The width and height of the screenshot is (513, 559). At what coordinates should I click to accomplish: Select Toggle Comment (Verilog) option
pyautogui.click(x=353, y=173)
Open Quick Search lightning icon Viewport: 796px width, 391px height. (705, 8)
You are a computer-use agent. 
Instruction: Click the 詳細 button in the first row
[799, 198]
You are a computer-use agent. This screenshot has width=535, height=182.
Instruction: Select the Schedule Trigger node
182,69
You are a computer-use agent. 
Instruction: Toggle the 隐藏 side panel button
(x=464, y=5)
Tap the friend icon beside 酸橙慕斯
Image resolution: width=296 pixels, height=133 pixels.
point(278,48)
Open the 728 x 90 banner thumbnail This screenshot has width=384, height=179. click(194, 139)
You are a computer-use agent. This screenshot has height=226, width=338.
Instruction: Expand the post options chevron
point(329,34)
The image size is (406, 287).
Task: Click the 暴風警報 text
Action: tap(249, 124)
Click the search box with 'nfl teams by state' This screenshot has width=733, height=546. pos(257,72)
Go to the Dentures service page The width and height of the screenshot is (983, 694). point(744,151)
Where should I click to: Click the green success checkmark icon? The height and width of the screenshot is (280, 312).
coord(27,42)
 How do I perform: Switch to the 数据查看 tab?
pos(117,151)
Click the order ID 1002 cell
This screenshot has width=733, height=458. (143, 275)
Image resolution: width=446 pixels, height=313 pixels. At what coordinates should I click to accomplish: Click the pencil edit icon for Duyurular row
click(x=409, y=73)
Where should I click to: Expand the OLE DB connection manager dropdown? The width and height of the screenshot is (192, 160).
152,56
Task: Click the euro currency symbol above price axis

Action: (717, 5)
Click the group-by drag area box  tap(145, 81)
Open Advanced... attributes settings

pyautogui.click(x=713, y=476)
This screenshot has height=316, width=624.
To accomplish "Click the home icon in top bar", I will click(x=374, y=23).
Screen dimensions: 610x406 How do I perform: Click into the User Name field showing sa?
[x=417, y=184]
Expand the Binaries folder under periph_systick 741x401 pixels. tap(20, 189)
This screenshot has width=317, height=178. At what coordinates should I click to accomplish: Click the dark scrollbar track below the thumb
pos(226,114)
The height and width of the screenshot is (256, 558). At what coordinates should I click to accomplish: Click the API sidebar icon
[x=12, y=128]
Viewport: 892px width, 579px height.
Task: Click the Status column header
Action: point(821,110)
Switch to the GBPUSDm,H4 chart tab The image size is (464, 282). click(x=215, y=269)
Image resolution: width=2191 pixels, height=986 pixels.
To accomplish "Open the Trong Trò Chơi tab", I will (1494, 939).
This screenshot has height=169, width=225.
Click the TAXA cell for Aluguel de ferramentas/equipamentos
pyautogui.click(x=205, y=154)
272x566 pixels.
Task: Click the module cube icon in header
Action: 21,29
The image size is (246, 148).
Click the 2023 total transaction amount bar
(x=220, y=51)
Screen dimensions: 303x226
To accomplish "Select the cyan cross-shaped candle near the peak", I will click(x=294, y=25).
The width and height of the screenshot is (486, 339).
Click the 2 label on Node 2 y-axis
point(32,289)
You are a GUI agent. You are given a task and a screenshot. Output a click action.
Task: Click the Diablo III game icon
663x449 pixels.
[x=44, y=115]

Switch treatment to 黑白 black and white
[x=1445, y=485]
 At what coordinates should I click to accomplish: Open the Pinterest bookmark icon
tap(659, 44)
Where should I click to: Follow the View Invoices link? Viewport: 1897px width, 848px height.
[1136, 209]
===
■ WORK REQUIRED ■
Return every line in the entries above that contains the string "perform". Case counts.

■ COMPLETE RESPONSE ■
 How do I perform: Switch to the 数据查看 tab?
Screen dimensions: 610x406 How do I perform: Click into the User Name field showing sa?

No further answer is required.